___ 原文の抜粋 ___

中国で反腐敗・反汚職で辣腕をふるう王岐山氏の活躍に期待=大和総研
大和総研経済調査部シニアエコノミストの齋藤尚登氏は2014年9月26日、中国経済に関するコラムを発表し、中国の政権中枢にあって腐敗・汚職を取り締まる中央規律検査委員会書記として辣腕をふるう王岐山氏の活躍に期待を込めた。習近平総書記が推し進める反腐敗・反汚職の政策のカギを握る王氏が、「残された任期は3年余りで、状況をどこまで改善できるかに注目したい」と結んでいる。コラムの内容は、以下の通り。
2012年11月の第18回答大会直後に開催された一中全会で新指導部が選出され、習近平総書記を筆頭に中央政治局常務委員会常務委員(トップ7)がひな壇に並んだ。他の6名が祝賀を表す赤いネクタイをするなか、序列6位の王岐山氏ひとりが青いネクタイを締めていたのが目を引いた。王氏は、経済・金融のエキスパートであり、トップ7入り後も同分野で辣腕をふるうとみられていたが、腐敗や汚職を取り締まる中央規律検査委員会書記に就任した。当時はこうした人事に不満を持ち、敢えて青いネクタイを締めていたとの憶測があり、私もそう思っていた。
しかし、それは間違いであった。共産党政権が終焉を迎えるとすれば、幹部の腐敗・汚職により人心が離れる時だとの強烈な危機感を習近平総書記と共有し、王氏が上記書記就任に当たり、不退転の決意を表明したのではないか、と今では思う。
習近平総書記は、2012年12月に開催された中央政治局会議で共産党幹部の活動に関する8項目の規定を発表し、「三公経費」(海外・国内出張費、公務接待費、公用車経費)の抑制が指示された。2013年6月の現地調査では、三公経費抑制はそろそろ終わるとの見方と、長期化するとの見方が半々であったが、これは現在まで維持されているだけではなく、むしろ強化されている。

___ 記録された情報 ___

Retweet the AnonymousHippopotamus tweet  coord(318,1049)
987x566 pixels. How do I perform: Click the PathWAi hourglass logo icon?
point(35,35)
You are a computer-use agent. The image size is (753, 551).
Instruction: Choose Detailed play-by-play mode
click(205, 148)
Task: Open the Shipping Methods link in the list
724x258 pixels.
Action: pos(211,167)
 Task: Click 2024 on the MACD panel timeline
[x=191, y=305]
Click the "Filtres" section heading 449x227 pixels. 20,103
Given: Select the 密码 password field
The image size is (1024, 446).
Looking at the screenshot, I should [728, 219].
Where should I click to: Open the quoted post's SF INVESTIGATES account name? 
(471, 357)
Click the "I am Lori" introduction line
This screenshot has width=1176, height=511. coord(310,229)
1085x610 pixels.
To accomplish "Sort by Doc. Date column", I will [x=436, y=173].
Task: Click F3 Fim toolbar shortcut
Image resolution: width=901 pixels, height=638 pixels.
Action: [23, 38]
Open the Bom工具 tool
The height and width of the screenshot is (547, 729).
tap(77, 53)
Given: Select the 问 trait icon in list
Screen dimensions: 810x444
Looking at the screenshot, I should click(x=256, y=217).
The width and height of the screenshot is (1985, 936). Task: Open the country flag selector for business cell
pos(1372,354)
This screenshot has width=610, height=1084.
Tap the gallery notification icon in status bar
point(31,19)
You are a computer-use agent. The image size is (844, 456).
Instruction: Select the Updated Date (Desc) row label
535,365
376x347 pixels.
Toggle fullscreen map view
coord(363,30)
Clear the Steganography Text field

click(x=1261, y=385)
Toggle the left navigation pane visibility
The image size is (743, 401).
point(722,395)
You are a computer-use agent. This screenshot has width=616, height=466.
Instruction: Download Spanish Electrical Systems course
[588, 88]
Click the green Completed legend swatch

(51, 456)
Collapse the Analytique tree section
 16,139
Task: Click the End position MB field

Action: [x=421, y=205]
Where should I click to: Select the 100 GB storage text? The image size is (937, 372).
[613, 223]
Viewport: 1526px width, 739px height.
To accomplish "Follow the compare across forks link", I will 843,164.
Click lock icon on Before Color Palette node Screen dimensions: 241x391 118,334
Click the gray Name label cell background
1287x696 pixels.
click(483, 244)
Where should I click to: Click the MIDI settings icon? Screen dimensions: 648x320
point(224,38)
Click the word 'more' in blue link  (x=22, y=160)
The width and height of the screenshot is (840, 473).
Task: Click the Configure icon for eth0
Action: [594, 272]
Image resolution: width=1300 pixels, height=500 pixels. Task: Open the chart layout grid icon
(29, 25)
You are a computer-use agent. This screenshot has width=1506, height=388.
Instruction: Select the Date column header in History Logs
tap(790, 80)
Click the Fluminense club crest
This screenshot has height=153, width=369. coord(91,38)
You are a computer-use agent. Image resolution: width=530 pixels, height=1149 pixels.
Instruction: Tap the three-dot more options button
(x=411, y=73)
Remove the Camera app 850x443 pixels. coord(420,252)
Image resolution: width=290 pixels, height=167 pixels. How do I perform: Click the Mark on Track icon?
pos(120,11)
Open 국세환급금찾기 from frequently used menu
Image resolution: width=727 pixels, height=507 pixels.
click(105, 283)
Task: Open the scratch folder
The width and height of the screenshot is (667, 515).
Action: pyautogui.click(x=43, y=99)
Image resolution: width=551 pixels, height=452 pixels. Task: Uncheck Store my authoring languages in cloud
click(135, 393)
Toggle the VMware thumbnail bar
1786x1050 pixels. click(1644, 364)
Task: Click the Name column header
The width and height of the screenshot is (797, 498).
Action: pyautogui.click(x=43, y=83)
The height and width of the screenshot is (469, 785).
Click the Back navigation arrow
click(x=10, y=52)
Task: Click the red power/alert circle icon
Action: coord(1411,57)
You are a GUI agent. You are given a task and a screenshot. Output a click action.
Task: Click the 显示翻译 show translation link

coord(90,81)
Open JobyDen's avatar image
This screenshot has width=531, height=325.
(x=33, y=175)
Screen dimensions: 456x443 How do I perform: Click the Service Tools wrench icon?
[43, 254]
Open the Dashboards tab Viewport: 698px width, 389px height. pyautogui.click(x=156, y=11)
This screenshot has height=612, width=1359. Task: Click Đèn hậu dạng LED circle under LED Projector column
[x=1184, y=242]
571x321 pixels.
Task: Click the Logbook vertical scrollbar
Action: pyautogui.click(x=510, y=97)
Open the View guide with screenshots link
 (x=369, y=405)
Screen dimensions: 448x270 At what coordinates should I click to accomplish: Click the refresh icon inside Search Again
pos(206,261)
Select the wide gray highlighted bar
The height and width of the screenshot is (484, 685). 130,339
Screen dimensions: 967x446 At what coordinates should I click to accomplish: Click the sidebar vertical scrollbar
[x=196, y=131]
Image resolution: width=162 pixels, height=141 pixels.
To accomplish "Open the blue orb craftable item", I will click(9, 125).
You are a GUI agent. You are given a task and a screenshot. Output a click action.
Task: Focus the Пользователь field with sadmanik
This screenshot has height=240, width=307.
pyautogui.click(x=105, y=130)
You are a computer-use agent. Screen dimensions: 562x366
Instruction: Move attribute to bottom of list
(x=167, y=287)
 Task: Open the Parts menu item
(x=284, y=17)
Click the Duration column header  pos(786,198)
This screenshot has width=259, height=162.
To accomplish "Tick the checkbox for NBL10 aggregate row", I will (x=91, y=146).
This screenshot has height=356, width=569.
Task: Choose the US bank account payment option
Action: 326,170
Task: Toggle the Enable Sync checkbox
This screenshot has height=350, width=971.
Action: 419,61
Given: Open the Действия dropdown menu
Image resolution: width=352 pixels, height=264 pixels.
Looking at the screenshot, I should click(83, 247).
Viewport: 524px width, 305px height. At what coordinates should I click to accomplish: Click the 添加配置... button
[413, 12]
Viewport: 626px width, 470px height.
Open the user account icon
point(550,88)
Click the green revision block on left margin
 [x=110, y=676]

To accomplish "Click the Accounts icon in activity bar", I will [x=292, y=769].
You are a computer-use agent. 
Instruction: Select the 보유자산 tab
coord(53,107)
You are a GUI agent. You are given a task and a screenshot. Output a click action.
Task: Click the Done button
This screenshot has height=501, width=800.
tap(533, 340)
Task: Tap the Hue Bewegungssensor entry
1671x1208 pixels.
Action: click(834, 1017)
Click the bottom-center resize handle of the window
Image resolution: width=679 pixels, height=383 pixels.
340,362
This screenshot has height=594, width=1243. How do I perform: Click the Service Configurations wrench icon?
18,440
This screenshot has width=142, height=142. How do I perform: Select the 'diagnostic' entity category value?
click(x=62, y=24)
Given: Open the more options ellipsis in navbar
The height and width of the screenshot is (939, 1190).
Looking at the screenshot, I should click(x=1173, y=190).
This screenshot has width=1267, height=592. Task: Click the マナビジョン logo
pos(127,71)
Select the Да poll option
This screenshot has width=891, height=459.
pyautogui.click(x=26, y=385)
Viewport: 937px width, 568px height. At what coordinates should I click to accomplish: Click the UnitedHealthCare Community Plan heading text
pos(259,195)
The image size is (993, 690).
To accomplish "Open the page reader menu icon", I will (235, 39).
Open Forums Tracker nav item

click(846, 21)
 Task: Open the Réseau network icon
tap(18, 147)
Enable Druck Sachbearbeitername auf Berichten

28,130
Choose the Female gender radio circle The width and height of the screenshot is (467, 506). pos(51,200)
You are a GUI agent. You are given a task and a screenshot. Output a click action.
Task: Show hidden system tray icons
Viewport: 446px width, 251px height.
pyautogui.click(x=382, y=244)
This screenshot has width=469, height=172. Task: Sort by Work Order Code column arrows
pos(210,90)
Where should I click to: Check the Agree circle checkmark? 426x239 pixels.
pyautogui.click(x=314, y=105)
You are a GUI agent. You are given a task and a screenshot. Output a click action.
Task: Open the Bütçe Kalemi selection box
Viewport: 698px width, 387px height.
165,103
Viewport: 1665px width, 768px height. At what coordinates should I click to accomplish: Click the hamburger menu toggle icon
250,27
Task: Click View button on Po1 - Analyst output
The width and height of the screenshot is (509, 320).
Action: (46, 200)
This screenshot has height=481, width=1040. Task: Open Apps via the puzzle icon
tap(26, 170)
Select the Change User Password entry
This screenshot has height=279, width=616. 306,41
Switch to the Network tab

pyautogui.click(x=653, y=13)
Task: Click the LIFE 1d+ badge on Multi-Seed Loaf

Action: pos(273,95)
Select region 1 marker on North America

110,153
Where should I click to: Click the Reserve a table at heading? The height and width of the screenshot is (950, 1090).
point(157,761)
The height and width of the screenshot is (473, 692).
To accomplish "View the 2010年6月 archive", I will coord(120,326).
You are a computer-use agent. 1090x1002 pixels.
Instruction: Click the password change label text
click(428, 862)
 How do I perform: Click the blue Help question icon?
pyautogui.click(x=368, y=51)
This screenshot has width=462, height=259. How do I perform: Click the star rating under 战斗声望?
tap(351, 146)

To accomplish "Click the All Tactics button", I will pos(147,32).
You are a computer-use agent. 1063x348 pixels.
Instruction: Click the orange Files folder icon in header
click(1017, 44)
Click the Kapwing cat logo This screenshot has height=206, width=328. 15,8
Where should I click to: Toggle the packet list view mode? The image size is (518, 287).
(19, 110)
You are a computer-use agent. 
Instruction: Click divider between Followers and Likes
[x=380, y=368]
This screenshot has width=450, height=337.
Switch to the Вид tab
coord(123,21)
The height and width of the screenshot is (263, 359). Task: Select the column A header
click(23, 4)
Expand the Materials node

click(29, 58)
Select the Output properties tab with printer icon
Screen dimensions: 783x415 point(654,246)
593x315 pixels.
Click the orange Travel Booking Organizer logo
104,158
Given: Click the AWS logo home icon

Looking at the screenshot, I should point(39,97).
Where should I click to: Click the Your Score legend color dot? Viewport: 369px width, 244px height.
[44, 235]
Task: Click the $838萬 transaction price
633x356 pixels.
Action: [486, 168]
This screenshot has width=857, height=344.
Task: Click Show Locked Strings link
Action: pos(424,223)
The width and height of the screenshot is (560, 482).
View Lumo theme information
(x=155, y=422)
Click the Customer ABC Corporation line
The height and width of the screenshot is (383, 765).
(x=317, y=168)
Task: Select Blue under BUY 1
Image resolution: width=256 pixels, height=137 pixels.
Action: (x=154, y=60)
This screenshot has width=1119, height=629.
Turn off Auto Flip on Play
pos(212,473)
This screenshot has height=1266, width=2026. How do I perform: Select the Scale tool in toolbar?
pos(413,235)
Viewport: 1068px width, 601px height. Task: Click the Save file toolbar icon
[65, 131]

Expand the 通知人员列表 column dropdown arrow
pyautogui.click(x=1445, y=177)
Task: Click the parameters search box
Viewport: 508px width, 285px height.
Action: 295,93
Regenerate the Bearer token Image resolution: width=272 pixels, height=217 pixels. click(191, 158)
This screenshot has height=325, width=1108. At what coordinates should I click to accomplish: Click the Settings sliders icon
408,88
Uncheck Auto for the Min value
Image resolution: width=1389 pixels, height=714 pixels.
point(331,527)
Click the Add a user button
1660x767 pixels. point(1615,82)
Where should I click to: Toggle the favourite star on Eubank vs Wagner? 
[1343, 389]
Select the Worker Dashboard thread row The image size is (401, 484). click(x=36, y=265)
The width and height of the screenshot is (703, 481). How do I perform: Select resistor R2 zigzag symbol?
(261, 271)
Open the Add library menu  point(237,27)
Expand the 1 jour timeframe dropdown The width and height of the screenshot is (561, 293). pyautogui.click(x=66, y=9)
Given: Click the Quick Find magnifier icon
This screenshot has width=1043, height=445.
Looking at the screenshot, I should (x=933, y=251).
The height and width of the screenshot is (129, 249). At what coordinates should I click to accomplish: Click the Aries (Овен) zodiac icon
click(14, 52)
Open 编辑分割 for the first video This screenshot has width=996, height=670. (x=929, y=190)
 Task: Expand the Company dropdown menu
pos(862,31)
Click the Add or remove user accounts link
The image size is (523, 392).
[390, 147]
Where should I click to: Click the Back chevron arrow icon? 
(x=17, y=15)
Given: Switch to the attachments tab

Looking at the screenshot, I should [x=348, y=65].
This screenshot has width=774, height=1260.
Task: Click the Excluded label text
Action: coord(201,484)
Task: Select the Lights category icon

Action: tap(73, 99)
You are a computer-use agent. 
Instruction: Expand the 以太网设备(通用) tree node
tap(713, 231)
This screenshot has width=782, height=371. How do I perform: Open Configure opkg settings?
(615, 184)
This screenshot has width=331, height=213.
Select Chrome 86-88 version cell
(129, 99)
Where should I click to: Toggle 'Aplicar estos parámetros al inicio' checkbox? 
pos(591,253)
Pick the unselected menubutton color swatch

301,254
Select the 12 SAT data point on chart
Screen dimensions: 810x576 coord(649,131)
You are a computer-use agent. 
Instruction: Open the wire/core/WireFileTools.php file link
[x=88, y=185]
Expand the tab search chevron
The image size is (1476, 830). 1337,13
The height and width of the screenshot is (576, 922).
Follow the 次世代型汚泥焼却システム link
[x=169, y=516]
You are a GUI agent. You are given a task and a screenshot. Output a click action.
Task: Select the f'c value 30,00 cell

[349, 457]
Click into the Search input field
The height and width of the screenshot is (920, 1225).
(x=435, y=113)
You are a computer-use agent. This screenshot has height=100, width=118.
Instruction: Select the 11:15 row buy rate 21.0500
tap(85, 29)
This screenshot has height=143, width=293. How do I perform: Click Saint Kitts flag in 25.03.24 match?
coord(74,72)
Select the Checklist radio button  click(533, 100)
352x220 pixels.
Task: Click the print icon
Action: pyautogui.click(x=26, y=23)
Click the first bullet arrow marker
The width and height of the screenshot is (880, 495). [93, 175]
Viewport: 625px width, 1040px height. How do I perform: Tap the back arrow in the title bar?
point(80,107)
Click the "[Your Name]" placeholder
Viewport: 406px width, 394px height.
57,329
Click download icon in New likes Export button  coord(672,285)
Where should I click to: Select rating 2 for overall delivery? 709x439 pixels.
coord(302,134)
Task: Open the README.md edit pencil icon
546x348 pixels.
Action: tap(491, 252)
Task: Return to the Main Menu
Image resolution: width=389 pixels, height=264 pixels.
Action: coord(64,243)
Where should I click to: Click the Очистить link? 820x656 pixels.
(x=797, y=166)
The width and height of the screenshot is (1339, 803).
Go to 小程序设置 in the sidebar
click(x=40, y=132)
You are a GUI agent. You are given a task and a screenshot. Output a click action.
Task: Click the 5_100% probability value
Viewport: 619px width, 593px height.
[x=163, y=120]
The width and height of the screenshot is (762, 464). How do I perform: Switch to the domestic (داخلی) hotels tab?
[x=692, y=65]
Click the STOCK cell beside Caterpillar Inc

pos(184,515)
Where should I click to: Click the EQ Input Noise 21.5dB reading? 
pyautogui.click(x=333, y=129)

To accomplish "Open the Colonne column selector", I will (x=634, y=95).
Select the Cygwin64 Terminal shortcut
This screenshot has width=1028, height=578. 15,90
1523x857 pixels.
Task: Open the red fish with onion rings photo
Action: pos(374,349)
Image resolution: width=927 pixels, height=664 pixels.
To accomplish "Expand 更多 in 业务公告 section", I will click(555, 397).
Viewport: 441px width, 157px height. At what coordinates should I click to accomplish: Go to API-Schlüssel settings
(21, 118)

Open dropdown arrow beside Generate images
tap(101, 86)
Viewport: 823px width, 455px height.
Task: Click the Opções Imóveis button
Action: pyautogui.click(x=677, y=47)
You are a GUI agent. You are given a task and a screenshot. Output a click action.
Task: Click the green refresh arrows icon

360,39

___

**作業内容**
抜粋では「三公経費」としてどの三つの費目が挙げられているか。 記録は抜粋とは別の資料である。

**正しい答え**
海外・国内出張費、公務接待費、公用車経費の三つである。